-------- DOCUMENT SECTION --------

CPython raises this exception if it was unable to find package (the name of the package) in interp->modules (accessible as sys.modules). Since sys.modules is "a dictionary that maps module names to modules which have already been loaded", it's now clear that the parent module must be explicitly absolute-imported before performing relative import.

Note: The patch from the issue 18018 has added another if block, which will be executed before the code above:

if (PyUnicode_CompareWithASCIIString(package, "") == 0) {
    PyErr_SetString(PyExc_ImportError,
            "attempted relative import with no known parent package");
    goto error;
} /* else if (PyDict_GetItem(interp->modules, package) == NULL) {
    ...
*/

If package (same as above) is empty string, the error message will be

ImportError: attempted relative import with no known parent package

However, you will only see this in Python 3.6 or newer.

Solution #1: Run your script using -m

Consider a directory (which is a Python package):

.
├── package
│   ├── __init__.py
│   ├── module.py
│   └── standalone.py

All of the files in package begin with the same 2 lines of code:

from pathlib import Path
print('Running' if __name__ == '__main__' else 'Importing', Path(__file__).resolve())

I'm including these two lines only to make the order of operations obvious. We can ignore them completely, since they don't affect the execution.

__init__.py and module.py contain only those two lines (i.e., they are effectively empty).

standalone.py additionally attempts to import module.py via relative import:

from . import module  # explicit relative import

We're well aware that /path/to/python/interpreter package/standalone.py will fail. However, we can run the module with the -m command line option that will "search sys.path for the named module and execute its contents as the __main__ module":

vaultah@base:~$ python3 -i -m package.standalone
Importing /home/vaultah/package/__init__.py
Running /home/vaultah/package/standalone.py
Importing /home/vaultah/package/module.py
>>> __file__
'/home/vaultah/package/standalone.py'
>>> __package__
'package'
>>> # The __package__ has been correctly set and module.py has been imported.
... # What's inside sys.modules?

--------

**WHAT THIS TASK INVOLVES**: From the Python relative-import text above, quote the passage between "from . import" and "What's inside sys.modules?", inclusive.

-------- DATA LINES --------

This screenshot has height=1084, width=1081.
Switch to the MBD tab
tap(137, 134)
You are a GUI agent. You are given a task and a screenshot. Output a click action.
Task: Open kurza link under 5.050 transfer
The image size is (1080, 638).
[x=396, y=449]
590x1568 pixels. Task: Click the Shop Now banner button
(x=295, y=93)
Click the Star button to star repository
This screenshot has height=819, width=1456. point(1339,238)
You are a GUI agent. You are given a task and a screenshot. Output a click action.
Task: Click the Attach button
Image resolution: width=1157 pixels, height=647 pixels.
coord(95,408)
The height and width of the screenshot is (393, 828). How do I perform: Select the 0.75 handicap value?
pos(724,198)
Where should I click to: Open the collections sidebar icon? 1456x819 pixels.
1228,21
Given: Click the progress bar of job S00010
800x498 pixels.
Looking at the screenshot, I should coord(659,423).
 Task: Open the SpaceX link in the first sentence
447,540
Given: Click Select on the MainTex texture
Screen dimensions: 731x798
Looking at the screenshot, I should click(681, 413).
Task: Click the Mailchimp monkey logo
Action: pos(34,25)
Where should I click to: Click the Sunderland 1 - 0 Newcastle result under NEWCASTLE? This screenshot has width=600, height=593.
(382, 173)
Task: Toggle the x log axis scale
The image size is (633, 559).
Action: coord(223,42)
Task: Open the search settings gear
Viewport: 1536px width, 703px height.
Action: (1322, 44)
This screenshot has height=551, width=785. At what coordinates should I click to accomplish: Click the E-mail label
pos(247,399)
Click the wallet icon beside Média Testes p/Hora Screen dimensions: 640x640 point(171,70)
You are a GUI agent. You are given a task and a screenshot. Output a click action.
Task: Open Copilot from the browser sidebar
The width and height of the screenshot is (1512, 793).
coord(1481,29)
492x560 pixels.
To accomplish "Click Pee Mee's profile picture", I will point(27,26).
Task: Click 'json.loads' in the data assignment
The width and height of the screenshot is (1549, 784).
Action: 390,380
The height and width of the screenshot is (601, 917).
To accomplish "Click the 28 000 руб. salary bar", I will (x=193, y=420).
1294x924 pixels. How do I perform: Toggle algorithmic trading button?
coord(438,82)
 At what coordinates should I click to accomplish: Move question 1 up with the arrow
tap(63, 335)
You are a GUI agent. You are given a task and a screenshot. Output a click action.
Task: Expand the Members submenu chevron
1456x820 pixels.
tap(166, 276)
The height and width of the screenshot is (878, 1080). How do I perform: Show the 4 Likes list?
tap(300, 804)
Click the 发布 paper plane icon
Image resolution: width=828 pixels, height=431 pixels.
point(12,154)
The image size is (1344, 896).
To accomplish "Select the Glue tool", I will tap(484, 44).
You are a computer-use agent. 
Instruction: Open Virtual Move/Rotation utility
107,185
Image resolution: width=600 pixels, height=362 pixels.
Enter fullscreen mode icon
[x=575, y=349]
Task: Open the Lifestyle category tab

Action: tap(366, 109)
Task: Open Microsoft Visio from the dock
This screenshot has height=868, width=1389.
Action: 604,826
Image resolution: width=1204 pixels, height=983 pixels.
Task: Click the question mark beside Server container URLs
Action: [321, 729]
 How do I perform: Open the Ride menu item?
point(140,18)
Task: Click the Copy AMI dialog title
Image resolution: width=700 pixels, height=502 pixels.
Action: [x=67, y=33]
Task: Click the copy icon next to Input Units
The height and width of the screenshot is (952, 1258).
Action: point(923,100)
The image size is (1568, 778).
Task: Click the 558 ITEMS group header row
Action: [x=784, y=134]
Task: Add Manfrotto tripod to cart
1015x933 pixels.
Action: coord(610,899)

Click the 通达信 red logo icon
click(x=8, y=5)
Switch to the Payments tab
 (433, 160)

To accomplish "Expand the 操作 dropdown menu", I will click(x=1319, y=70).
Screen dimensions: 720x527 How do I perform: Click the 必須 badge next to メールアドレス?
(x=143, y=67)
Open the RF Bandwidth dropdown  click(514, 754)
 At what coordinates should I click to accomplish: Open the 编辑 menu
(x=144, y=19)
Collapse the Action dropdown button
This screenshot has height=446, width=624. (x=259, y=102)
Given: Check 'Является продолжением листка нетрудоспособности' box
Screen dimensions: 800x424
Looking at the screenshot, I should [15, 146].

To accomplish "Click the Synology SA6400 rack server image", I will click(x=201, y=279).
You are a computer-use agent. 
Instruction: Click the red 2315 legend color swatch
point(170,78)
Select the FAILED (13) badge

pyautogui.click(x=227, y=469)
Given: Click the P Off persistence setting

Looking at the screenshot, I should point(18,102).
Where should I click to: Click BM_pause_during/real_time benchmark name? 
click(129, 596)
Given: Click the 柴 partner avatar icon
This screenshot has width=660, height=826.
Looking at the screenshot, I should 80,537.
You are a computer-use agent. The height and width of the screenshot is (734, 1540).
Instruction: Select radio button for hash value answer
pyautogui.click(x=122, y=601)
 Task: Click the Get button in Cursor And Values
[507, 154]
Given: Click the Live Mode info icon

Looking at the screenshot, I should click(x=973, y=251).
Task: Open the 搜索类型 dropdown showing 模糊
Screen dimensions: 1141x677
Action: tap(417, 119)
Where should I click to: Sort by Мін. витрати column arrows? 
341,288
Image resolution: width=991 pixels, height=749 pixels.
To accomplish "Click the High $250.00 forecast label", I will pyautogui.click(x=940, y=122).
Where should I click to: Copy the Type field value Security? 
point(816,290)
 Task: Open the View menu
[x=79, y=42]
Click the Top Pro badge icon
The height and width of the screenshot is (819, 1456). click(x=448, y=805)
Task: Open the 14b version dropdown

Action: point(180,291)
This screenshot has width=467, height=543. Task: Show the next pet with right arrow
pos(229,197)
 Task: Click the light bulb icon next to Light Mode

--------

**FULL OUTPUT**:
from . import module  # explicit relative import

We're well aware that /path/to/python/interpreter package/standalone.py will fail. However, we can run the module with the -m command line option that will "search sys.path for the named module and execute its contents as the __main__ module":

vaultah@base:~$ python3 -i -m package.standalone
Importing /home/vaultah/package/__init__.py
Running /home/vaultah/package/standalone.py
Importing /home/vaultah/package/module.py
>>> __file__
'/home/vaultah/package/standalone.py'
>>> __package__
'package'
>>> # The __package__ has been correctly set and module.py has been imported.
... # What's inside sys.modules?